- YOUR OBJECTIVE -
Scan the listing below and copy each line holding the word "under".

_____

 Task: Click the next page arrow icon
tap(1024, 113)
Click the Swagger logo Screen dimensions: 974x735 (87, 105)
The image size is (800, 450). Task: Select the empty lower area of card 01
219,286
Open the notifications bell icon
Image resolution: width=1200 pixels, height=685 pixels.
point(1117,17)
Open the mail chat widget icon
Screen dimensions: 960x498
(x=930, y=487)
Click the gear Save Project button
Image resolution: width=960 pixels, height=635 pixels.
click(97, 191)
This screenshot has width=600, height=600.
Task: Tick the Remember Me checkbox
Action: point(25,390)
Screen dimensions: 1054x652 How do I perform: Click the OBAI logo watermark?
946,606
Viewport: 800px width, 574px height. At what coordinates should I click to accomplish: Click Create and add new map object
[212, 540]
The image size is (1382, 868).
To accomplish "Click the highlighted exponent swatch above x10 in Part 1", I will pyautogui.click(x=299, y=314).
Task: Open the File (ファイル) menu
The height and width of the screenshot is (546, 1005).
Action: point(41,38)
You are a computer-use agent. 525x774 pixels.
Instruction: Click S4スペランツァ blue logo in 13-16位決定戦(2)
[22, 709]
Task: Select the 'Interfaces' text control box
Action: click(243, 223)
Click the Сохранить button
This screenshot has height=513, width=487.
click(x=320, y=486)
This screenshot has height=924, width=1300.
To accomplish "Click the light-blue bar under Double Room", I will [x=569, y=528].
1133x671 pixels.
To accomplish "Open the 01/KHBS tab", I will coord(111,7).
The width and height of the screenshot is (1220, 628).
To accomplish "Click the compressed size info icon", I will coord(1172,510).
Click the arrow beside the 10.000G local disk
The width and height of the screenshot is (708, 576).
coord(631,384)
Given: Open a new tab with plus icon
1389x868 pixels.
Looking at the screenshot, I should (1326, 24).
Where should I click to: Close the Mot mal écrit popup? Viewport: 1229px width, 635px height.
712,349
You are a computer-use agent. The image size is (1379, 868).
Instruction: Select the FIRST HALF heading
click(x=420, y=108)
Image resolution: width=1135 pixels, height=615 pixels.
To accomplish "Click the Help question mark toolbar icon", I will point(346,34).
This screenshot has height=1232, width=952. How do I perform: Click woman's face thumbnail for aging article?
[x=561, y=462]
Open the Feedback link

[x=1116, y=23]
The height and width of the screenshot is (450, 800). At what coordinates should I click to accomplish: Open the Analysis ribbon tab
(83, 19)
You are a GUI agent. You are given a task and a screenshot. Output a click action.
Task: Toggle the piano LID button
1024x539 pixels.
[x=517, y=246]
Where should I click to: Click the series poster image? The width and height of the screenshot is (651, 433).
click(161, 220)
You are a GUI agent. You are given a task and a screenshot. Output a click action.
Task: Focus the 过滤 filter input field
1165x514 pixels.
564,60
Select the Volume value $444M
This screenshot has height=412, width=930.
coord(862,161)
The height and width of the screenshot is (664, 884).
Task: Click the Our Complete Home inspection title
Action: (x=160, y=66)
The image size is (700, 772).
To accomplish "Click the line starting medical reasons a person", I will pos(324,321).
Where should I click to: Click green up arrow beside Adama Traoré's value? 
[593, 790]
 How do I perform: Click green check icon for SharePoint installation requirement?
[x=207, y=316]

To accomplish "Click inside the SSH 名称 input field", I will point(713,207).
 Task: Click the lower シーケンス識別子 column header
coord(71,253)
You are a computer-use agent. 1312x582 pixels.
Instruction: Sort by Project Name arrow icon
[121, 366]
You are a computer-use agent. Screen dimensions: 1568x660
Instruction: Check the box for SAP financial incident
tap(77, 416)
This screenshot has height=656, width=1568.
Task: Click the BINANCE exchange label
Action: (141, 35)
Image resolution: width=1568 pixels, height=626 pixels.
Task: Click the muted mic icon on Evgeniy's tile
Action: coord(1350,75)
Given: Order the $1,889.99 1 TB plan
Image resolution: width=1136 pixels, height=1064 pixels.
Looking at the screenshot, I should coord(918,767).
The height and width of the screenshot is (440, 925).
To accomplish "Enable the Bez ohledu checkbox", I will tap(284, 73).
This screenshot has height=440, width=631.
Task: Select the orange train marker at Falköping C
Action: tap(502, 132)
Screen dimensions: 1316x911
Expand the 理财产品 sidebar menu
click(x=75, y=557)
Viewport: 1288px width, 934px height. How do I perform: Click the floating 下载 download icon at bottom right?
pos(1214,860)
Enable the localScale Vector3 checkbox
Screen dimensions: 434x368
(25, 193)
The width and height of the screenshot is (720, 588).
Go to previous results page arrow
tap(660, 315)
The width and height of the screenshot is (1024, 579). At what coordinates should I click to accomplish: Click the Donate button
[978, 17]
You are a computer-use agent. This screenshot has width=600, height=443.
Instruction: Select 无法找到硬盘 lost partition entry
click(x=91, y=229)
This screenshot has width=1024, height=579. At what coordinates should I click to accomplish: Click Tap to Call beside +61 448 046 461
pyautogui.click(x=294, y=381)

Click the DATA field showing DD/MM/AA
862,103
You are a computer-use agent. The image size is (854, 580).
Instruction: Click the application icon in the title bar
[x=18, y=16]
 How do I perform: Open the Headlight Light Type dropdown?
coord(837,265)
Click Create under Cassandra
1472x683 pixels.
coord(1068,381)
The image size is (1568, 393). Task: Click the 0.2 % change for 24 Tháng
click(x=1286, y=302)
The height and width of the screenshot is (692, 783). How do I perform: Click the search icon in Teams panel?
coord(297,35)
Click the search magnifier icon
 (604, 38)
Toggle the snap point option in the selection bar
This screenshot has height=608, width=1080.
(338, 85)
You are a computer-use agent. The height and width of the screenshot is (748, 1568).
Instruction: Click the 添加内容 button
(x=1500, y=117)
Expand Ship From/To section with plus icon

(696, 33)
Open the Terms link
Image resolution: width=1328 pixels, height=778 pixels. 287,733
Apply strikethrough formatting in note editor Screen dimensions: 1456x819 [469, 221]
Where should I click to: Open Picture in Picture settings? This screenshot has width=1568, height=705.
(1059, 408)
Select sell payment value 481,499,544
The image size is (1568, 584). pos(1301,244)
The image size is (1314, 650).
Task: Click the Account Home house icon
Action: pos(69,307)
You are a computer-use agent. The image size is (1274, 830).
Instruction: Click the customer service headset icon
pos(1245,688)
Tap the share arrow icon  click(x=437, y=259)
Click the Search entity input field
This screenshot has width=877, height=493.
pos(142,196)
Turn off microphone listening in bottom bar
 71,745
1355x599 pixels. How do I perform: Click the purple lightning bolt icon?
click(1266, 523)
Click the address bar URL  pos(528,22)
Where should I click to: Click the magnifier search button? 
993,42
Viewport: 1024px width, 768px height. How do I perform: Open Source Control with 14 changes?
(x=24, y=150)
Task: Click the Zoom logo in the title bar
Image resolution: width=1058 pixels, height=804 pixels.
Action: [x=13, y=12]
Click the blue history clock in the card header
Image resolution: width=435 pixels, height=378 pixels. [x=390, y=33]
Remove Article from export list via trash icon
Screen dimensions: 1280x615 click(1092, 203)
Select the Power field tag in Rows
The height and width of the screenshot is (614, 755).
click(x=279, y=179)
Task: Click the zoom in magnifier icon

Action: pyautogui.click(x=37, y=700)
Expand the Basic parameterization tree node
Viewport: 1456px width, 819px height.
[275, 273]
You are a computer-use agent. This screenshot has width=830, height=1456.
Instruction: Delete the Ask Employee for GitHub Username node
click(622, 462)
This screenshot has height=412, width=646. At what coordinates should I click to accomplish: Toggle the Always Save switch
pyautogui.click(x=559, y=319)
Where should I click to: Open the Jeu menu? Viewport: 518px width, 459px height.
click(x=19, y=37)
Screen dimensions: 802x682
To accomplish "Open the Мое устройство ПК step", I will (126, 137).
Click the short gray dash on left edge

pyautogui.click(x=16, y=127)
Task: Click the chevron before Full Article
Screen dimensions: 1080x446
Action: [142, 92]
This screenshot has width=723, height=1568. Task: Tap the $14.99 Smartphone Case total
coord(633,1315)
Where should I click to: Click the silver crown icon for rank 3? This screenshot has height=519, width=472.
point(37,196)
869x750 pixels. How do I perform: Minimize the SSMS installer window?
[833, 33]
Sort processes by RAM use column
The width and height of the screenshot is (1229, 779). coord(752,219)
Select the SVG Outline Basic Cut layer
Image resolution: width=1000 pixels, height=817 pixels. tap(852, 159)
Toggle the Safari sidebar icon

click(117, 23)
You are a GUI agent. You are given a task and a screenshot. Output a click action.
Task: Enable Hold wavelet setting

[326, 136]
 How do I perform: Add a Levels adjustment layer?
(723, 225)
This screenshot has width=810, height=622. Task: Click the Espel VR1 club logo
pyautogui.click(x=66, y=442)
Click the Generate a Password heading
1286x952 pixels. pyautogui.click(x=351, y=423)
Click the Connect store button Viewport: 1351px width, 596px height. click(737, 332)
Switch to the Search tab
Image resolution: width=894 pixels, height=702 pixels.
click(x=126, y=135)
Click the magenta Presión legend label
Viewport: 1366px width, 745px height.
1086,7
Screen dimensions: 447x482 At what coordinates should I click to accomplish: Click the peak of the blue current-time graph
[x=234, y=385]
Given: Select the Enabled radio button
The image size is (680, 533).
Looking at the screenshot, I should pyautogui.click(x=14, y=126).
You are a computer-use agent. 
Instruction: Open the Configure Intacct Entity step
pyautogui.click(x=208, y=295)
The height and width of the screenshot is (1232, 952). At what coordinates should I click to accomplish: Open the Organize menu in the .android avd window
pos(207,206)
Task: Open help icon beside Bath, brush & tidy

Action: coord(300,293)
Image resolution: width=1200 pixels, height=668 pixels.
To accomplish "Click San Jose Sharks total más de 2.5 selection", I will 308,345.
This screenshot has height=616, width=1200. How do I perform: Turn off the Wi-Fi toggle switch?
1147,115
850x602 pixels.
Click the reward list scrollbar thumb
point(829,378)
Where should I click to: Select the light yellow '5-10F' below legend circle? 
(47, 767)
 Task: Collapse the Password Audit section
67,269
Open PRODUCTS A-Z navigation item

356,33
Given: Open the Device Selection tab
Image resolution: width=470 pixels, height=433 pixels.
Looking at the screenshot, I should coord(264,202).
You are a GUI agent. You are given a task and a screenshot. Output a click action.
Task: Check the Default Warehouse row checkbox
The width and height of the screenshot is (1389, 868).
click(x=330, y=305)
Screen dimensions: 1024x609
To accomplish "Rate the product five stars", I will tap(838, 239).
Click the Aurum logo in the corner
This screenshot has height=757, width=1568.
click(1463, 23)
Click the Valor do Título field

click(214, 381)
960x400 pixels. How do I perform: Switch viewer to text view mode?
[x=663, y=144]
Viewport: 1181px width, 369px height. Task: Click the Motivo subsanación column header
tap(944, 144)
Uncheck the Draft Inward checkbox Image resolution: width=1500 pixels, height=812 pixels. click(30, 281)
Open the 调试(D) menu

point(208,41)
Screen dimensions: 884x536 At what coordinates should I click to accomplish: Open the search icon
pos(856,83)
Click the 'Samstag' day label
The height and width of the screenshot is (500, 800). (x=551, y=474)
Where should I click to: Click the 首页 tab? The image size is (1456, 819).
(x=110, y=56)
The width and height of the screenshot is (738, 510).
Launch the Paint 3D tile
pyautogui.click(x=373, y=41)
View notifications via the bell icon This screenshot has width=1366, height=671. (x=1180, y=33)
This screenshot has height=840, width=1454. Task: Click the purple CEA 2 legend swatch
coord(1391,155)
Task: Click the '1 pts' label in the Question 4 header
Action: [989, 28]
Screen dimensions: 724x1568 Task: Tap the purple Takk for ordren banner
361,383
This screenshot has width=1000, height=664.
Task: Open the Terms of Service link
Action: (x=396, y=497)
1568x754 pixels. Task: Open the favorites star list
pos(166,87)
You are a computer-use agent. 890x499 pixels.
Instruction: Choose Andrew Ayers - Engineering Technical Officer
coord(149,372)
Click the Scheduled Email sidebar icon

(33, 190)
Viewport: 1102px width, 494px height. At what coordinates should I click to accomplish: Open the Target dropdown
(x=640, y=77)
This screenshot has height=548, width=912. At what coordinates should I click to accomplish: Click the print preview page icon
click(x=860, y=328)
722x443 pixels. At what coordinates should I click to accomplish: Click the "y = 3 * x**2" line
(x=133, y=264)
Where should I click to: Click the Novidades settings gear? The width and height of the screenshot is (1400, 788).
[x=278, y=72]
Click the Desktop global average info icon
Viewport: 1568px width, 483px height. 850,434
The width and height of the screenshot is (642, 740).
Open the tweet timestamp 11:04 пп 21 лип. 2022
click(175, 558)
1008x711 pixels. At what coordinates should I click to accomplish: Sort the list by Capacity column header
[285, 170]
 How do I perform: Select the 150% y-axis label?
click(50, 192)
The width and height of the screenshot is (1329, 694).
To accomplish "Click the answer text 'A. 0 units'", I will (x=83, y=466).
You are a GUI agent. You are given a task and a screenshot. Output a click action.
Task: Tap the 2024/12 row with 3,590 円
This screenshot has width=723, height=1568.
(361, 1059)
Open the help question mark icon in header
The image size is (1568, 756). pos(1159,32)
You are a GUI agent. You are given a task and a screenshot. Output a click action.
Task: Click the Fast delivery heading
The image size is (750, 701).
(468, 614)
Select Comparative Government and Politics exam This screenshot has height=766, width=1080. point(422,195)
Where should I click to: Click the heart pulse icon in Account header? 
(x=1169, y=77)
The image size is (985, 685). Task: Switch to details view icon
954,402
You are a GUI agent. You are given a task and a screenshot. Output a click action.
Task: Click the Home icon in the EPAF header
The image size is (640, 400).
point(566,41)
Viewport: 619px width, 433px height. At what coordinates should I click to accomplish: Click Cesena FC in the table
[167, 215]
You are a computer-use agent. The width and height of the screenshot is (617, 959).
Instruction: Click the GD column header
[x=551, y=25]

_____

- REPLY -
To accomplish "Click the light-blue bar under Double Room", I will [x=569, y=528].
Click Create under Cassandra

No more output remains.